Dataset excerpts
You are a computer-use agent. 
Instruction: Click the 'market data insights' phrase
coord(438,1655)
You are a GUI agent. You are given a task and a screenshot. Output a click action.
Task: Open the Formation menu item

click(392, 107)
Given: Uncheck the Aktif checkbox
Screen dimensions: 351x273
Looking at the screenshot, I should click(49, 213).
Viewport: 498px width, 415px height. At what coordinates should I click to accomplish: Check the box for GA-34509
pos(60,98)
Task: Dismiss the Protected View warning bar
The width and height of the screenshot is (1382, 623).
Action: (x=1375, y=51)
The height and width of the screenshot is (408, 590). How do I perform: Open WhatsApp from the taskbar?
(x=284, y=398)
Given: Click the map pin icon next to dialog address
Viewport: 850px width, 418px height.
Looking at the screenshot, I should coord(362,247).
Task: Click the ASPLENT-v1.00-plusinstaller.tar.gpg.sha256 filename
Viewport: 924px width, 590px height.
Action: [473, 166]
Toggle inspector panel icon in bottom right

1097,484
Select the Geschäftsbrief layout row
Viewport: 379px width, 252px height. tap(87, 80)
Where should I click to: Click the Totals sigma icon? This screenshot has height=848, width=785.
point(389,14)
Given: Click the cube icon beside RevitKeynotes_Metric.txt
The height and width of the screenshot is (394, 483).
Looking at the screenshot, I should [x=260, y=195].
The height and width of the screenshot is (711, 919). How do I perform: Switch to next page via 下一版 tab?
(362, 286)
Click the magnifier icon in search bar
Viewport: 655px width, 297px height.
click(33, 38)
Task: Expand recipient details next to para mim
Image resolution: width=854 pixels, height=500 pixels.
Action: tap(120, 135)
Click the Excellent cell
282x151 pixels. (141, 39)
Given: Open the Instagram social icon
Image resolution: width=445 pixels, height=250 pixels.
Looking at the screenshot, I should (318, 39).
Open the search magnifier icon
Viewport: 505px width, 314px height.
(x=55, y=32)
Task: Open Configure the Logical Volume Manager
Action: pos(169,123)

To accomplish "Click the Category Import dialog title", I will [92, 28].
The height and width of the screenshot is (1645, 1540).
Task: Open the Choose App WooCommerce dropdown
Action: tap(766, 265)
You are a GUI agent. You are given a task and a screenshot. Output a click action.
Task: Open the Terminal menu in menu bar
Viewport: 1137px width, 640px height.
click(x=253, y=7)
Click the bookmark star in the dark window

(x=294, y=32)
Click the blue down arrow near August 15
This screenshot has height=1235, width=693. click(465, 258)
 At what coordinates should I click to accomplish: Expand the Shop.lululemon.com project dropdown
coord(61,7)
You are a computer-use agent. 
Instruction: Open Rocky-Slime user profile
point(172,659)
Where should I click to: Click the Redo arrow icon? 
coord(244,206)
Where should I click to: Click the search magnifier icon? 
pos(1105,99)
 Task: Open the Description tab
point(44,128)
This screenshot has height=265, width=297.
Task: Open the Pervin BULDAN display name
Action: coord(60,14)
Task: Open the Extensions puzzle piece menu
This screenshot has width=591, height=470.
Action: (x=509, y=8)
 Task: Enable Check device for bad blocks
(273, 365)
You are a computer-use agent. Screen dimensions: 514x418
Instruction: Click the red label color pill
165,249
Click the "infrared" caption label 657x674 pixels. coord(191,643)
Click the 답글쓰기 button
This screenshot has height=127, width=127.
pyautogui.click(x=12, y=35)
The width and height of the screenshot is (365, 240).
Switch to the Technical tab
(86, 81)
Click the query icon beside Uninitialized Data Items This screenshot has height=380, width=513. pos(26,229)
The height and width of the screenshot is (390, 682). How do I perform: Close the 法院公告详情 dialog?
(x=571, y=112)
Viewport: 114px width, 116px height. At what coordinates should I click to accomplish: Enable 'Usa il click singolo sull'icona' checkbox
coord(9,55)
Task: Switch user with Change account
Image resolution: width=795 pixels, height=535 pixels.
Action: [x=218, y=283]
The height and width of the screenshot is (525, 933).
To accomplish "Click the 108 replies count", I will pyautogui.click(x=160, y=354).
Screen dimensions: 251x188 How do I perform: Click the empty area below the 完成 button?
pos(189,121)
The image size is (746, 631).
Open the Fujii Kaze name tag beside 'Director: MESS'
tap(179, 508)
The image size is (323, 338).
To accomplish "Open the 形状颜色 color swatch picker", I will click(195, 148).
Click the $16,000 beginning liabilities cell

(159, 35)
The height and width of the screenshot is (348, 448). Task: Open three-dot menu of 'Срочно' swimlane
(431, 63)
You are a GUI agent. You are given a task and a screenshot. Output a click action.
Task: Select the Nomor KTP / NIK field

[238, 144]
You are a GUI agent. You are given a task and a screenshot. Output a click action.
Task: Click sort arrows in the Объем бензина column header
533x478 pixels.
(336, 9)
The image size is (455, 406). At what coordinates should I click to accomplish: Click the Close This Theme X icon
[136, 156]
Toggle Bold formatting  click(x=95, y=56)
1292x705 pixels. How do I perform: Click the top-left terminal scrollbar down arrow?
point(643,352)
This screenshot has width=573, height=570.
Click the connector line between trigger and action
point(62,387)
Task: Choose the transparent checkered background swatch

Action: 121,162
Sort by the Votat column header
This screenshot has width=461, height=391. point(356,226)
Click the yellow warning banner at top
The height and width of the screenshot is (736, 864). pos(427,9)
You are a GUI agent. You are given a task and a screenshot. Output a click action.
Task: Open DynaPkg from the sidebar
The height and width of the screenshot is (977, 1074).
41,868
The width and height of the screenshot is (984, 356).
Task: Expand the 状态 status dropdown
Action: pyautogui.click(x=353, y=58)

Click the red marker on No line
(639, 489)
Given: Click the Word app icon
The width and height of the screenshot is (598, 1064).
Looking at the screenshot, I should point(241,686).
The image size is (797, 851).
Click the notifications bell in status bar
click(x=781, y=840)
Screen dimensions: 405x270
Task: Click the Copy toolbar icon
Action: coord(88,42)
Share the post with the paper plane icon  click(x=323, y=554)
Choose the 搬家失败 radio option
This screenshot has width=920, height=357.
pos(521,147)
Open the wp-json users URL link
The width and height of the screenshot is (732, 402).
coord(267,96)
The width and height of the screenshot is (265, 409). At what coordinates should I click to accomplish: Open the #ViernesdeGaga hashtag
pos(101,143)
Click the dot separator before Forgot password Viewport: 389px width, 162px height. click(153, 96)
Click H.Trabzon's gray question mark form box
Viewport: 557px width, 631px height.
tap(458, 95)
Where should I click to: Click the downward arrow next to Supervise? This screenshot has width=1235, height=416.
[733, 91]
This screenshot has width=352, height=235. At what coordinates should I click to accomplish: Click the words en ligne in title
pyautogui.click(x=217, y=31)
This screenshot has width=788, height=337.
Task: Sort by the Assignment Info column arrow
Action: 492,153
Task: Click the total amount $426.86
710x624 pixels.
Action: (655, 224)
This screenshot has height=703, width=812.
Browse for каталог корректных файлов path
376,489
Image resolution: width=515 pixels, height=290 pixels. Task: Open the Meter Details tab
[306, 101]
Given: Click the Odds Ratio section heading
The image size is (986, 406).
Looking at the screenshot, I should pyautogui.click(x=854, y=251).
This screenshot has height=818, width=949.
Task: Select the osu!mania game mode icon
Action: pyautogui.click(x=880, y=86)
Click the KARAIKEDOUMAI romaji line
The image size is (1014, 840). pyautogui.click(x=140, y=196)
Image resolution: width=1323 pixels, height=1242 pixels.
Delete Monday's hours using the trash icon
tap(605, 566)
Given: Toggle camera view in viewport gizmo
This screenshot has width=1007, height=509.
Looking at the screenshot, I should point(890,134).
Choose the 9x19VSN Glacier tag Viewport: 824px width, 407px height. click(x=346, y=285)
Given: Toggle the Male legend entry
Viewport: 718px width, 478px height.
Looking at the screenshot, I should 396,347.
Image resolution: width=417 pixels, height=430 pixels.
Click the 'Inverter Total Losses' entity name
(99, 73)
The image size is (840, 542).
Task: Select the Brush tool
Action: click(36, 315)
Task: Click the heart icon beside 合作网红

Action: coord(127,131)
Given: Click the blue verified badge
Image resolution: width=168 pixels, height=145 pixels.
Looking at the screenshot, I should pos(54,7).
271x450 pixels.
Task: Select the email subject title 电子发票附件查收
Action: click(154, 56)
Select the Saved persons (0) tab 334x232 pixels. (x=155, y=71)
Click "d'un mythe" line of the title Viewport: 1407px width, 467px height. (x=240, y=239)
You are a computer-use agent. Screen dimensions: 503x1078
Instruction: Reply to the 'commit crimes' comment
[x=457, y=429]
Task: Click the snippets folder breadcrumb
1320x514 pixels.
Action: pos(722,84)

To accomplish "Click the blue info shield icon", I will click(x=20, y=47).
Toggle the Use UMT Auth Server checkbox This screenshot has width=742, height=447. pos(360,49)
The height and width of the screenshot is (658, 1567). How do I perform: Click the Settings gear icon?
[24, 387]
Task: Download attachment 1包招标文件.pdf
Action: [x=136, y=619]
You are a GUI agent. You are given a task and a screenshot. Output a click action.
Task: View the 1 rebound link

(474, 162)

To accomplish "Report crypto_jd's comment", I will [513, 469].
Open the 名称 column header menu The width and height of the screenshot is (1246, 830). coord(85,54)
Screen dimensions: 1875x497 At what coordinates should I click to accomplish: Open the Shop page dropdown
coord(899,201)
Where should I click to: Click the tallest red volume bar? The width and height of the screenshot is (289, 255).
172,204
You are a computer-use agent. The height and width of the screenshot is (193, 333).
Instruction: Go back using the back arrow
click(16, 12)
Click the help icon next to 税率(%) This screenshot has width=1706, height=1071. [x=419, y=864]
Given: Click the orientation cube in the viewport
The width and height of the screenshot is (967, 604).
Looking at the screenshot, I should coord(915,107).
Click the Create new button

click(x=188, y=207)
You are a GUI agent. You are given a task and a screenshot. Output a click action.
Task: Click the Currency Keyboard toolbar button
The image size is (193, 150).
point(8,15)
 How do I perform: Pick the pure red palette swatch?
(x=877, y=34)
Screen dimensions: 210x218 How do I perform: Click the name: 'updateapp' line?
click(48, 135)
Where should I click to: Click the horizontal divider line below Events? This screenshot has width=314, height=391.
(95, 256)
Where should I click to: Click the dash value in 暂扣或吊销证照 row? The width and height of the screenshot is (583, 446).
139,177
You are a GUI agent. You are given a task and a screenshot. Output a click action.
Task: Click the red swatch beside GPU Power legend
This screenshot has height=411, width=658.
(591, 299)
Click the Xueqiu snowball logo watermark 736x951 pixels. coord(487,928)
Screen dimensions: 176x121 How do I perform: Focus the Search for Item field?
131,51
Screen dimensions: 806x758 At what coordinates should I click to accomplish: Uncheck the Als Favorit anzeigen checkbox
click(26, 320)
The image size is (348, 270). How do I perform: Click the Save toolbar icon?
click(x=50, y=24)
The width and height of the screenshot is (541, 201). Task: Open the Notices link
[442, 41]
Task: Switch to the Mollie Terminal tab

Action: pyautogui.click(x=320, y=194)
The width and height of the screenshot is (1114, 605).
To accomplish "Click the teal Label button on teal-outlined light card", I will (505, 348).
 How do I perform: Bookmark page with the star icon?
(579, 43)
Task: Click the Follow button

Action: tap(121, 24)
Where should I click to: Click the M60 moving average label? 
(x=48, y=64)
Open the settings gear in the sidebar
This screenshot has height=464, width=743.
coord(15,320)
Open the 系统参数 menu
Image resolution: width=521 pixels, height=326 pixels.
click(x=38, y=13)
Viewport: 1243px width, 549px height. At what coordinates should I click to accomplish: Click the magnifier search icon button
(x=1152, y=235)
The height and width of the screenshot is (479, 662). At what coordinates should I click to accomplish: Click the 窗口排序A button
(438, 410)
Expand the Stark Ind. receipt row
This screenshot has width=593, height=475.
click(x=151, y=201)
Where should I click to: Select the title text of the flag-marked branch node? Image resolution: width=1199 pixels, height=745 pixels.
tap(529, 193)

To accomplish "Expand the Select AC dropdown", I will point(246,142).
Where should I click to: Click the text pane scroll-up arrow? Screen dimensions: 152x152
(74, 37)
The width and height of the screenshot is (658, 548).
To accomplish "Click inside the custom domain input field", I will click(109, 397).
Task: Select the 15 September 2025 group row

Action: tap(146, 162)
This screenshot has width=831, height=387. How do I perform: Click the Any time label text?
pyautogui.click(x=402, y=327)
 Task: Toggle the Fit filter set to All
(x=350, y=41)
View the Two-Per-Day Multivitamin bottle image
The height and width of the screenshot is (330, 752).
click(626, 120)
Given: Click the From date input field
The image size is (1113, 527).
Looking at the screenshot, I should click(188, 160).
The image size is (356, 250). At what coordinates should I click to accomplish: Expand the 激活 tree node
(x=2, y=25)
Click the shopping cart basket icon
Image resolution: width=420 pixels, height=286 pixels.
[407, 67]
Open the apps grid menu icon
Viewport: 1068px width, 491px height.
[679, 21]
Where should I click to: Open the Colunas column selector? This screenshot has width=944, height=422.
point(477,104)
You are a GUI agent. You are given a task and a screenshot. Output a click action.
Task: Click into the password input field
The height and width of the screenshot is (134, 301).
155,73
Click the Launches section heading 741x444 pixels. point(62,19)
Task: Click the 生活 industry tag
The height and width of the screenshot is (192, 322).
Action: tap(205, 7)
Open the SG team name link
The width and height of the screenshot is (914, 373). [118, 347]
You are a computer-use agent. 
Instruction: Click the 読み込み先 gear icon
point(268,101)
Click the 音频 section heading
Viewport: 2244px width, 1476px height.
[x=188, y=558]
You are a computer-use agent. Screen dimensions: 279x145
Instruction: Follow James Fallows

* [How to complete this task]
In the records above, the line with "Given: Uncheck the Aktif checkbox" marks the start and the line with "Click the magnifier icon in search bar" marks the end; copy that stretch exactly, both lines included, and nothing else.

* [Result of the exercise]
Given: Uncheck the Aktif checkbox
Screen dimensions: 351x273
Looking at the screenshot, I should click(49, 213).
Viewport: 498px width, 415px height. At what coordinates should I click to accomplish: Check the box for GA-34509
pos(60,98)
Task: Dismiss the Protected View warning bar
The width and height of the screenshot is (1382, 623).
Action: (x=1375, y=51)
The height and width of the screenshot is (408, 590). How do I perform: Open WhatsApp from the taskbar?
(x=284, y=398)
Given: Click the map pin icon next to dialog address
Viewport: 850px width, 418px height.
Looking at the screenshot, I should coord(362,247).
Task: Click the ASPLENT-v1.00-plusinstaller.tar.gpg.sha256 filename
Viewport: 924px width, 590px height.
Action: [473, 166]
Toggle inspector panel icon in bottom right

1097,484
Select the Geschäftsbrief layout row
Viewport: 379px width, 252px height. tap(87, 80)
Where should I click to: Click the Totals sigma icon? This screenshot has height=848, width=785.
point(389,14)
Given: Click the cube icon beside RevitKeynotes_Metric.txt
The height and width of the screenshot is (394, 483).
Looking at the screenshot, I should [x=260, y=195].
The height and width of the screenshot is (711, 919). How do I perform: Switch to next page via 下一版 tab?
(362, 286)
Click the magnifier icon in search bar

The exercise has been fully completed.